### Exercise
Rename "Identify the location of" to "Find the position of" in the records starting at the line that contains "Identify the location of status-icons: 95." and ending at the line that contains "Image resolution: width=576", and give only those lines back with everything else unchanged.

### Exercise input
▬▬▬▬▬▬▬▬▬▬

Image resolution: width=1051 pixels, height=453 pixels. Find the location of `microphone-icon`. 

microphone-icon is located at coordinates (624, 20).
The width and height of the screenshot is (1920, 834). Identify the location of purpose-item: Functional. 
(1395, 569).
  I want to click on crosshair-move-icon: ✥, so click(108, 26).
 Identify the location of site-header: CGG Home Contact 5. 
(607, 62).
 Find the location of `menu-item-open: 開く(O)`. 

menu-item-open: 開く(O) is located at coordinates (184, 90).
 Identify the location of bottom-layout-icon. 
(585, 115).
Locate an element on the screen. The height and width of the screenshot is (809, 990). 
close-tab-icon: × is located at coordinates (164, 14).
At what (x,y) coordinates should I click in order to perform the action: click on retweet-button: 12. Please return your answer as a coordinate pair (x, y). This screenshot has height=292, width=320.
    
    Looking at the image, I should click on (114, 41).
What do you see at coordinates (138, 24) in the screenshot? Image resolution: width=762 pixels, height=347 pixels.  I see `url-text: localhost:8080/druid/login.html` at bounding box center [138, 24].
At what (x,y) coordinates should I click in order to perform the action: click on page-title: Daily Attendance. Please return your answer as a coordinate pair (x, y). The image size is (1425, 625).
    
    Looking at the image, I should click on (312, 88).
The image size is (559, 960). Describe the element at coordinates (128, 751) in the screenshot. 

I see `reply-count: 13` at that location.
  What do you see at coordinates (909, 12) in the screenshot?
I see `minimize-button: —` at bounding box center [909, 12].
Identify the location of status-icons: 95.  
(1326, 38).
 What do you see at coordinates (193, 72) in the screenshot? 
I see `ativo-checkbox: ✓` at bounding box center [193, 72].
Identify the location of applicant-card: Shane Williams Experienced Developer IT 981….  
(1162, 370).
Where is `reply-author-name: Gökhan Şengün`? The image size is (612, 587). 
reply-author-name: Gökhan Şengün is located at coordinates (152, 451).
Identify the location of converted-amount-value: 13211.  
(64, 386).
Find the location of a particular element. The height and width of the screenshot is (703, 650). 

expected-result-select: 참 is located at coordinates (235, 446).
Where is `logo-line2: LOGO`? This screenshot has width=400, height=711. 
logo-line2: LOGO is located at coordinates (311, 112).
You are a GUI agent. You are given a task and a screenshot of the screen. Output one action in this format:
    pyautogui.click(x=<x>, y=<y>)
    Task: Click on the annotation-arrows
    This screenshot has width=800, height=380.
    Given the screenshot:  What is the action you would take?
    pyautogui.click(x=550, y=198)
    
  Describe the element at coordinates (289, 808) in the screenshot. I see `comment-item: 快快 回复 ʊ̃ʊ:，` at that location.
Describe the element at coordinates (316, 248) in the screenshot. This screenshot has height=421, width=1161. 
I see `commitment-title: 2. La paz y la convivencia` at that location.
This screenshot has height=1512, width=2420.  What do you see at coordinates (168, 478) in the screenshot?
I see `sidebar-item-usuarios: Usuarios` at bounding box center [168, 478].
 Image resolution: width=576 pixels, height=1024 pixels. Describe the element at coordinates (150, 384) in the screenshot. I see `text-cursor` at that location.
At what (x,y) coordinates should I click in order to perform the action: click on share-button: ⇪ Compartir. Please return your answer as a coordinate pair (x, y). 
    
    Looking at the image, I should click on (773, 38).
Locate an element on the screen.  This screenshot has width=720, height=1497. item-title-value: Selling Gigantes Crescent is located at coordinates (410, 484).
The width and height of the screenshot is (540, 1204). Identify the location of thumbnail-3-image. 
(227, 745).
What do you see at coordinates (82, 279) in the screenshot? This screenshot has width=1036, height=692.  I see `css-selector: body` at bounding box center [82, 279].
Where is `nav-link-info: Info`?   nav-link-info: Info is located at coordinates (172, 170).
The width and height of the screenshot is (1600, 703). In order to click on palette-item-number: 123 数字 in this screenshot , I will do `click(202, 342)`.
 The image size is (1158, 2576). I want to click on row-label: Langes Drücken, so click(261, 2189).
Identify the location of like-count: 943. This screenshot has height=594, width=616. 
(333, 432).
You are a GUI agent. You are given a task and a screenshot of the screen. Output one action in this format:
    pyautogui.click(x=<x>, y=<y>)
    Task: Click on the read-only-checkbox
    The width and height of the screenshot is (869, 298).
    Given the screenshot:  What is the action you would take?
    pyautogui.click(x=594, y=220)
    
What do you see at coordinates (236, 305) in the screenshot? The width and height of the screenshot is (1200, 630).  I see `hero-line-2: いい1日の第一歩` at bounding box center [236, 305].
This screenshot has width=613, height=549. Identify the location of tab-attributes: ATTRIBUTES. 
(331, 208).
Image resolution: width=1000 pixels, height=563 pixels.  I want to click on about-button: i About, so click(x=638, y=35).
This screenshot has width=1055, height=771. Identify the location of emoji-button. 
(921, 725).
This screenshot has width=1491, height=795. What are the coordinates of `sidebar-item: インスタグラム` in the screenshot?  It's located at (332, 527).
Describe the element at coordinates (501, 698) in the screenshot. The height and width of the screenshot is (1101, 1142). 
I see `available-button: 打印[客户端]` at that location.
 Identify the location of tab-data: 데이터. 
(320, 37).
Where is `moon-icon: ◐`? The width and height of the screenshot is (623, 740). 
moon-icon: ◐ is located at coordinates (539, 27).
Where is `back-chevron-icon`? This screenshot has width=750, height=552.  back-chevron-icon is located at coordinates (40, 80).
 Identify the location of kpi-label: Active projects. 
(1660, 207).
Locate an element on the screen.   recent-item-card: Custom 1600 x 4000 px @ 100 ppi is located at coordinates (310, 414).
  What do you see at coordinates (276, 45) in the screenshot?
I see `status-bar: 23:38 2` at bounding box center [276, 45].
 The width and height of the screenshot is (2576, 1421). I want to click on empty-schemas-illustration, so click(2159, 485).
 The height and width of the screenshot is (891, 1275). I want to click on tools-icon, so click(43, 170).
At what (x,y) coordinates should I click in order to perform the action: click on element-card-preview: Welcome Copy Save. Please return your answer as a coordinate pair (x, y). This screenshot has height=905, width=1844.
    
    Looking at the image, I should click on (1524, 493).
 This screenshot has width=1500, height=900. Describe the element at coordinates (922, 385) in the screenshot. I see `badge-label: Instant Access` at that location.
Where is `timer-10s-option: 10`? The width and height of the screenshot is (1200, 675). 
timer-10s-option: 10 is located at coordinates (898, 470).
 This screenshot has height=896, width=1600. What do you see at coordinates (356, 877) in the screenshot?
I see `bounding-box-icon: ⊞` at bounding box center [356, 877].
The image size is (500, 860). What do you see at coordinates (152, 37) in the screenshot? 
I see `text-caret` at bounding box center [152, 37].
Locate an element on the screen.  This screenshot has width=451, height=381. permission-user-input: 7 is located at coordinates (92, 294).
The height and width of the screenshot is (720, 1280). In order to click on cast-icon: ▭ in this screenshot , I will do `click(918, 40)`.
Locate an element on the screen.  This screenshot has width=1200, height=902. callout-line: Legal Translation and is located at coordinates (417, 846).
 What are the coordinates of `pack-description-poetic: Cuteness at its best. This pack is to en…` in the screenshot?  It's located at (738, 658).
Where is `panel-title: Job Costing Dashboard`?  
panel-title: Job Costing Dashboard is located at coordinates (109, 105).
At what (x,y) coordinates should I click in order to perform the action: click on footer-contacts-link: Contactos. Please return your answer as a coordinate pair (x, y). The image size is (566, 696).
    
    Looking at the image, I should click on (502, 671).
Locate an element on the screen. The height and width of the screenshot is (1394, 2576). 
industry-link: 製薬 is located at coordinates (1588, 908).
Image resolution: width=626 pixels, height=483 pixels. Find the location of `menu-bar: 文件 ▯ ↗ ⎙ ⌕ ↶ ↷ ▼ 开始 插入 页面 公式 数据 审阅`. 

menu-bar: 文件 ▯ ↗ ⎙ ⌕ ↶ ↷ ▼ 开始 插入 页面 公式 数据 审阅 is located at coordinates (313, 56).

▬▬▬▬▬▬▬▬▬▬

### Result
Find the position of status-icons: 95.  
(1326, 38).
 What do you see at coordinates (193, 72) in the screenshot? 
I see `ativo-checkbox: ✓` at bounding box center [193, 72].
Find the position of applicant-card: Shane Williams Experienced Developer IT 981….  
(1162, 370).
Where is `reply-author-name: Gökhan Şengün`? The image size is (612, 587). 
reply-author-name: Gökhan Şengün is located at coordinates (152, 451).
Find the position of converted-amount-value: 13211.  
(64, 386).
Find the location of a particular element. The height and width of the screenshot is (703, 650). 

expected-result-select: 참 is located at coordinates (235, 446).
Where is `logo-line2: LOGO`? This screenshot has width=400, height=711. 
logo-line2: LOGO is located at coordinates (311, 112).
You are a GUI agent. You are given a task and a screenshot of the screen. Output one action in this format:
    pyautogui.click(x=<x>, y=<y>)
    Task: Click on the annotation-arrows
    This screenshot has width=800, height=380.
    Given the screenshot:  What is the action you would take?
    pyautogui.click(x=550, y=198)
    
  Describe the element at coordinates (289, 808) in the screenshot. I see `comment-item: 快快 回复 ʊ̃ʊ:，` at that location.
Describe the element at coordinates (316, 248) in the screenshot. This screenshot has height=421, width=1161. 
I see `commitment-title: 2. La paz y la convivencia` at that location.
This screenshot has height=1512, width=2420.  What do you see at coordinates (168, 478) in the screenshot?
I see `sidebar-item-usuarios: Usuarios` at bounding box center [168, 478].
 Image resolution: width=576 pixels, height=1024 pixels. Describe the element at coordinates (150, 384) in the screenshot. I see `text-cursor` at that location.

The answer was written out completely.